DIRECTIVE ▸
Transcribe the portion of the entries that opens with the line containing "will [x=641, y=2001]." and closes with the line containing "Looking at the screenshot, I should [57, 474].", with both of those lines included.

Entries for locating described items ▸
★ ★ ★ ★
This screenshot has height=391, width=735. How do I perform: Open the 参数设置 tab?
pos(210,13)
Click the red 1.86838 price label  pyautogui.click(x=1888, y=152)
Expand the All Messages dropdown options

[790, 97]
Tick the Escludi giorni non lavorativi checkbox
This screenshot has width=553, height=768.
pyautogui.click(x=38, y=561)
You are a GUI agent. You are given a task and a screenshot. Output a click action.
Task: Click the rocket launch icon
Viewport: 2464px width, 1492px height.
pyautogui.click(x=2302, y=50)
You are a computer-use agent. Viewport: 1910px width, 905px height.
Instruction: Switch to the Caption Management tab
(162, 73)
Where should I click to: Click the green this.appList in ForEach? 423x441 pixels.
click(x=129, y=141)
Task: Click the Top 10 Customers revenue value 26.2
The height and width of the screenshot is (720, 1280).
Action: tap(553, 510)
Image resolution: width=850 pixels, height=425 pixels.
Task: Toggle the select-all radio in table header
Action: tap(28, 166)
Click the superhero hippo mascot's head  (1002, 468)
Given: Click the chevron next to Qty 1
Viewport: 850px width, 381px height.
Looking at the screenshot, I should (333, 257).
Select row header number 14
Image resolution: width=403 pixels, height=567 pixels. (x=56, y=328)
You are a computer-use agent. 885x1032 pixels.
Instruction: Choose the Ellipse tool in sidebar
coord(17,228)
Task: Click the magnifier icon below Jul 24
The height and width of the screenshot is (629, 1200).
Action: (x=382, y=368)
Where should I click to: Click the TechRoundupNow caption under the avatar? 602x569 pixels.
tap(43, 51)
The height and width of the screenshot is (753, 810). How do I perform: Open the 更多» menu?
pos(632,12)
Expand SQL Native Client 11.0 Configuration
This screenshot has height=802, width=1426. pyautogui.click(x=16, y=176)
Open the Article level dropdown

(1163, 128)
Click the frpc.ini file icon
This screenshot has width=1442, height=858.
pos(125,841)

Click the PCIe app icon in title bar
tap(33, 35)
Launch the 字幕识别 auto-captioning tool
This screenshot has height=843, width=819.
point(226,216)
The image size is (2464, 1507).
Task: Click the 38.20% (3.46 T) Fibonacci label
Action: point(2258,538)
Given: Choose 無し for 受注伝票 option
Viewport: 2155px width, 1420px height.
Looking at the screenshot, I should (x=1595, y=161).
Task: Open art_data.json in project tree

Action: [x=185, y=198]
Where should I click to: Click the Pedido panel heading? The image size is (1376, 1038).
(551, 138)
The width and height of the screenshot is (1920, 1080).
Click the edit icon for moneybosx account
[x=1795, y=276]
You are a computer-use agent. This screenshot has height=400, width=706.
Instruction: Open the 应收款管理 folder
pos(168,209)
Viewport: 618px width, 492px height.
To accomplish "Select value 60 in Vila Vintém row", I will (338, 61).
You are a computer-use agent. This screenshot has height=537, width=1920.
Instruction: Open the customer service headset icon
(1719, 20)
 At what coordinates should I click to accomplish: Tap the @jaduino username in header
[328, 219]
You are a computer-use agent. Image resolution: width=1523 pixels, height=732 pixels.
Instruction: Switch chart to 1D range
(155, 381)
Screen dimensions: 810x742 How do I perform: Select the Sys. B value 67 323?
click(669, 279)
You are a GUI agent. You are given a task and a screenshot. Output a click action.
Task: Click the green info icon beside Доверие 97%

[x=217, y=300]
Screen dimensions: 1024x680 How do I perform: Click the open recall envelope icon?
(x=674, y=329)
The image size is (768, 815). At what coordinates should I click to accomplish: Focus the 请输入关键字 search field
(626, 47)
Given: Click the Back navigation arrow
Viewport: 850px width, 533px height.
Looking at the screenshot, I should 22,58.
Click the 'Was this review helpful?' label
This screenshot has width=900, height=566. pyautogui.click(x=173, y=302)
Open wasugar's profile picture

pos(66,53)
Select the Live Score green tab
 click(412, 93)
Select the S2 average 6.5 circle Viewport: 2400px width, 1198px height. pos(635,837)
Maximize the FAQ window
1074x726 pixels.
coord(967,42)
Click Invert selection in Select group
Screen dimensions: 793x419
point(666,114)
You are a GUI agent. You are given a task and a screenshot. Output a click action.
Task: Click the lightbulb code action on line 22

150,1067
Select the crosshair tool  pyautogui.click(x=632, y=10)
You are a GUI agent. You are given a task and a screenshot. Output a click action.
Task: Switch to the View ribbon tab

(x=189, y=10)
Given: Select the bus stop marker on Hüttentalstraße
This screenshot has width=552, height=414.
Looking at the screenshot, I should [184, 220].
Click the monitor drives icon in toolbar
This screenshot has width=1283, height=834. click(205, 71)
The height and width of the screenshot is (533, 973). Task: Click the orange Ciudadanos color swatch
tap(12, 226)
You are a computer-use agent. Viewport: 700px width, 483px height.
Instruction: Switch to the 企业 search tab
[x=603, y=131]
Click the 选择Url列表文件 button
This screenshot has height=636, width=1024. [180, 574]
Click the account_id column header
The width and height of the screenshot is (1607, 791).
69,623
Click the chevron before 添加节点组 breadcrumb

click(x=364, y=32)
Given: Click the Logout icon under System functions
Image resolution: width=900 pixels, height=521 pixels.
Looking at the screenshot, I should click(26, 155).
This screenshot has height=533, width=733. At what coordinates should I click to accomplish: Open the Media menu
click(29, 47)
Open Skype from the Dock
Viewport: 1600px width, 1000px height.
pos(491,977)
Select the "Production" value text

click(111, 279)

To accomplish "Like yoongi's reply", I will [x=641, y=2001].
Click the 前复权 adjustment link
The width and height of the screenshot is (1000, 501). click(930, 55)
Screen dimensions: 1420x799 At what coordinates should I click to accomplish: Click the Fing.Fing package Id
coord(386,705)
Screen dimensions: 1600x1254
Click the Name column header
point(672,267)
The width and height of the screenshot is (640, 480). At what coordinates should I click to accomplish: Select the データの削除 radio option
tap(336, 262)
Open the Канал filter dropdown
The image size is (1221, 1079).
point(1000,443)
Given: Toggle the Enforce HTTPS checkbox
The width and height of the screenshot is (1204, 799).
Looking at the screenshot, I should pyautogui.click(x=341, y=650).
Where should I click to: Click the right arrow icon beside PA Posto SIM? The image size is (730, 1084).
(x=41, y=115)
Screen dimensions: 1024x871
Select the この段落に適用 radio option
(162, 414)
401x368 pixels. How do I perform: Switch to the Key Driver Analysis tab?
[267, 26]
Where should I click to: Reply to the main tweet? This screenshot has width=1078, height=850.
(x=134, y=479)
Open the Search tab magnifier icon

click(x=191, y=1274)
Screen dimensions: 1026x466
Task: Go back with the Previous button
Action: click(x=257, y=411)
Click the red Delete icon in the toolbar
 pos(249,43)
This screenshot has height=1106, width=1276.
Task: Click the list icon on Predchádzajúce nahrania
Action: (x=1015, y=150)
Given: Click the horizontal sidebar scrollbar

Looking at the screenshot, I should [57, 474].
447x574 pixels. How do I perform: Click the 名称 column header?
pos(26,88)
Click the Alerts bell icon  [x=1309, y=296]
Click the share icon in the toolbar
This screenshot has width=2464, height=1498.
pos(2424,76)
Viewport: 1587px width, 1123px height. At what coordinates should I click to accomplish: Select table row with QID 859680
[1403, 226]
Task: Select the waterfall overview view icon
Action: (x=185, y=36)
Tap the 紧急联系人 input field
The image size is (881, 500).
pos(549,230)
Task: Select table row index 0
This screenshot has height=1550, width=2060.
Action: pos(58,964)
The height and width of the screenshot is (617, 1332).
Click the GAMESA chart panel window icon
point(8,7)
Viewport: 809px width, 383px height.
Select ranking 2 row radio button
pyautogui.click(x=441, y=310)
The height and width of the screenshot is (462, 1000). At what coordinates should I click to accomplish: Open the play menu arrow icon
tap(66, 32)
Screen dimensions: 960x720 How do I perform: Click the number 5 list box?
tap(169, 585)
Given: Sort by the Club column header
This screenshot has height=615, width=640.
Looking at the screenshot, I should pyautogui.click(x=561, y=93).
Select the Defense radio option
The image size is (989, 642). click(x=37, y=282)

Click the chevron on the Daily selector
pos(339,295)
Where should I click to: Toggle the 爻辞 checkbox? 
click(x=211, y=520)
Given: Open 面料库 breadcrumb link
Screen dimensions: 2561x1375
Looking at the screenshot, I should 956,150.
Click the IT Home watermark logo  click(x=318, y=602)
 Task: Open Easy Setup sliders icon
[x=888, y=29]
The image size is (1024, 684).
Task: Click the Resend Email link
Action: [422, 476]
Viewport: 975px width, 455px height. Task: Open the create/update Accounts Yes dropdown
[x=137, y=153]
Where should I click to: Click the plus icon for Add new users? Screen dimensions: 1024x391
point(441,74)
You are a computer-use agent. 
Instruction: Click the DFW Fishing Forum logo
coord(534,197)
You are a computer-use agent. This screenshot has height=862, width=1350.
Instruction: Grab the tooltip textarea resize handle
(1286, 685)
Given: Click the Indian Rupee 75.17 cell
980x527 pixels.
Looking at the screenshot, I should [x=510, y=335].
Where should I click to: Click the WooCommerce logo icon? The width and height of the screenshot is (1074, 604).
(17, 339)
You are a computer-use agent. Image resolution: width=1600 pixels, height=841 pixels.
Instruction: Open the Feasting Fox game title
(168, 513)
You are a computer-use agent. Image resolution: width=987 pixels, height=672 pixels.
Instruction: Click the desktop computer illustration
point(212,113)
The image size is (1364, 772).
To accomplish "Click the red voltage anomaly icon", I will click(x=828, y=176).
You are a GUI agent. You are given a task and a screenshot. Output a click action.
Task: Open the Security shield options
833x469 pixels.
★ ★ ★ ★
THE RESULT ▸
To accomplish "Like yoongi's reply", I will [x=641, y=2001].
Click the 前复权 adjustment link
The width and height of the screenshot is (1000, 501). click(930, 55)
Screen dimensions: 1420x799 At what coordinates should I click to accomplish: Click the Fing.Fing package Id
coord(386,705)
Screen dimensions: 1600x1254
Click the Name column header
point(672,267)
The width and height of the screenshot is (640, 480). At what coordinates should I click to accomplish: Select the データの削除 radio option
tap(336, 262)
Open the Канал filter dropdown
The image size is (1221, 1079).
point(1000,443)
Given: Toggle the Enforce HTTPS checkbox
The width and height of the screenshot is (1204, 799).
Looking at the screenshot, I should pyautogui.click(x=341, y=650).
Where should I click to: Click the right arrow icon beside PA Posto SIM? The image size is (730, 1084).
(x=41, y=115)
Screen dimensions: 1024x871
Select the この段落に適用 radio option
(162, 414)
401x368 pixels. How do I perform: Switch to the Key Driver Analysis tab?
[267, 26]
Where should I click to: Reply to the main tweet? This screenshot has width=1078, height=850.
(x=134, y=479)
Open the Search tab magnifier icon

click(x=191, y=1274)
Screen dimensions: 1026x466
Task: Go back with the Previous button
Action: click(x=257, y=411)
Click the red Delete icon in the toolbar
 pos(249,43)
This screenshot has height=1106, width=1276.
Task: Click the list icon on Predchádzajúce nahrania
Action: (x=1015, y=150)
Given: Click the horizontal sidebar scrollbar

Looking at the screenshot, I should [57, 474].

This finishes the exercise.